**Records shown:**
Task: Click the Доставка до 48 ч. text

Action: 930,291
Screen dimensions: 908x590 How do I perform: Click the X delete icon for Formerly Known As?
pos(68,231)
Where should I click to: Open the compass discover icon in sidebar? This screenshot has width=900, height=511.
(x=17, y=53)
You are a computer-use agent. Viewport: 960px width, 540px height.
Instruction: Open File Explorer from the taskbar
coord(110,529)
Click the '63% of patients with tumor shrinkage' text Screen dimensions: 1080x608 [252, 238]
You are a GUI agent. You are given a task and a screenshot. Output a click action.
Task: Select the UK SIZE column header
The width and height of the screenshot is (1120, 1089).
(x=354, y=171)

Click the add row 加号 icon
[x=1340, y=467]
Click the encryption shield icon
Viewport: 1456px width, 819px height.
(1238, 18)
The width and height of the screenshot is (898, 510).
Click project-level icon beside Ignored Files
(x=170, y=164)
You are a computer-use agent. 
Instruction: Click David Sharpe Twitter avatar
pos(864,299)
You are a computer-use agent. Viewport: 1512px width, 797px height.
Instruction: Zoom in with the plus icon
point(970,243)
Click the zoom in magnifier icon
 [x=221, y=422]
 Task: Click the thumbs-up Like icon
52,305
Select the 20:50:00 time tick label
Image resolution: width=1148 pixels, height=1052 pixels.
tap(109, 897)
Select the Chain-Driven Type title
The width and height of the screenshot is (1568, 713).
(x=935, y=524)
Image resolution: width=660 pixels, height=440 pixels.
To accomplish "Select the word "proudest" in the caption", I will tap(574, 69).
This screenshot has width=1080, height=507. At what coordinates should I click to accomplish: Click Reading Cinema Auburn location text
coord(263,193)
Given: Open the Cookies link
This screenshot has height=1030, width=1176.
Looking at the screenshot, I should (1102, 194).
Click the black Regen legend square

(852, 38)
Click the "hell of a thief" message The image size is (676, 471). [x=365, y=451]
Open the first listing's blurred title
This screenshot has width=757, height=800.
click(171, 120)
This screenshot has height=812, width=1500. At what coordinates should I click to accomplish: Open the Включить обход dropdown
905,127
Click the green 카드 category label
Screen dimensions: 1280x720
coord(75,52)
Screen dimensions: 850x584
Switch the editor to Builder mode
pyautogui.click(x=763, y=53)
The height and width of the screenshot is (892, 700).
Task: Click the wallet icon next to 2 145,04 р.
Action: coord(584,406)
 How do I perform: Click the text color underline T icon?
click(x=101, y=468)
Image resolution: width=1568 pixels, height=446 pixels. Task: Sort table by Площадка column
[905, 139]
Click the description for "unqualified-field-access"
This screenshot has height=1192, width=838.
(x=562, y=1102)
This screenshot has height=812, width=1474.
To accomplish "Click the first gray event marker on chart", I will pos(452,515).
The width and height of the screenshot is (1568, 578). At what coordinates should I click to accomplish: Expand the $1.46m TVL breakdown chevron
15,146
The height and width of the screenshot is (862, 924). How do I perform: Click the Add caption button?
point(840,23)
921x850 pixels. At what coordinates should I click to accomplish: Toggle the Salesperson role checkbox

**Task directions:**
Please restate each record exactly as it reads.

**Response to the task:**
Task: Click the Доставка до 48 ч. text

Action: 930,291
Screen dimensions: 908x590 How do I perform: Click the X delete icon for Formerly Known As?
pos(68,231)
Where should I click to: Open the compass discover icon in sidebar? This screenshot has width=900, height=511.
(x=17, y=53)
You are a computer-use agent. Viewport: 960px width, 540px height.
Instruction: Open File Explorer from the taskbar
coord(110,529)
Click the '63% of patients with tumor shrinkage' text Screen dimensions: 1080x608 [252, 238]
You are a GUI agent. You are given a task and a screenshot. Output a click action.
Task: Select the UK SIZE column header
The width and height of the screenshot is (1120, 1089).
(x=354, y=171)

Click the add row 加号 icon
[x=1340, y=467]
Click the encryption shield icon
Viewport: 1456px width, 819px height.
(1238, 18)
The width and height of the screenshot is (898, 510).
Click project-level icon beside Ignored Files
(x=170, y=164)
You are a computer-use agent. 
Instruction: Click David Sharpe Twitter avatar
pos(864,299)
You are a computer-use agent. Viewport: 1512px width, 797px height.
Instruction: Zoom in with the plus icon
point(970,243)
Click the zoom in magnifier icon
 [x=221, y=422]
 Task: Click the thumbs-up Like icon
52,305
Select the 20:50:00 time tick label
Image resolution: width=1148 pixels, height=1052 pixels.
tap(109, 897)
Select the Chain-Driven Type title
The width and height of the screenshot is (1568, 713).
(x=935, y=524)
Image resolution: width=660 pixels, height=440 pixels.
To accomplish "Select the word "proudest" in the caption", I will tap(574, 69).
This screenshot has width=1080, height=507. At what coordinates should I click to accomplish: Click Reading Cinema Auburn location text
coord(263,193)
Given: Open the Cookies link
This screenshot has height=1030, width=1176.
Looking at the screenshot, I should (1102, 194).
Click the black Regen legend square

(852, 38)
Click the "hell of a thief" message The image size is (676, 471). [x=365, y=451]
Open the first listing's blurred title
This screenshot has width=757, height=800.
click(171, 120)
This screenshot has height=812, width=1500. At what coordinates should I click to accomplish: Open the Включить обход dropdown
905,127
Click the green 카드 category label
Screen dimensions: 1280x720
coord(75,52)
Screen dimensions: 850x584
Switch the editor to Builder mode
pyautogui.click(x=763, y=53)
The height and width of the screenshot is (892, 700).
Task: Click the wallet icon next to 2 145,04 р.
Action: coord(584,406)
 How do I perform: Click the text color underline T icon?
click(x=101, y=468)
Image resolution: width=1568 pixels, height=446 pixels. Task: Sort table by Площадка column
[905, 139]
Click the description for "unqualified-field-access"
This screenshot has height=1192, width=838.
(x=562, y=1102)
This screenshot has height=812, width=1474.
To accomplish "Click the first gray event marker on chart", I will pos(452,515).
The width and height of the screenshot is (1568, 578). At what coordinates should I click to accomplish: Expand the $1.46m TVL breakdown chevron
15,146
The height and width of the screenshot is (862, 924). How do I perform: Click the Add caption button?
point(840,23)
921x850 pixels. At what coordinates should I click to accomplish: Toggle the Salesperson role checkbox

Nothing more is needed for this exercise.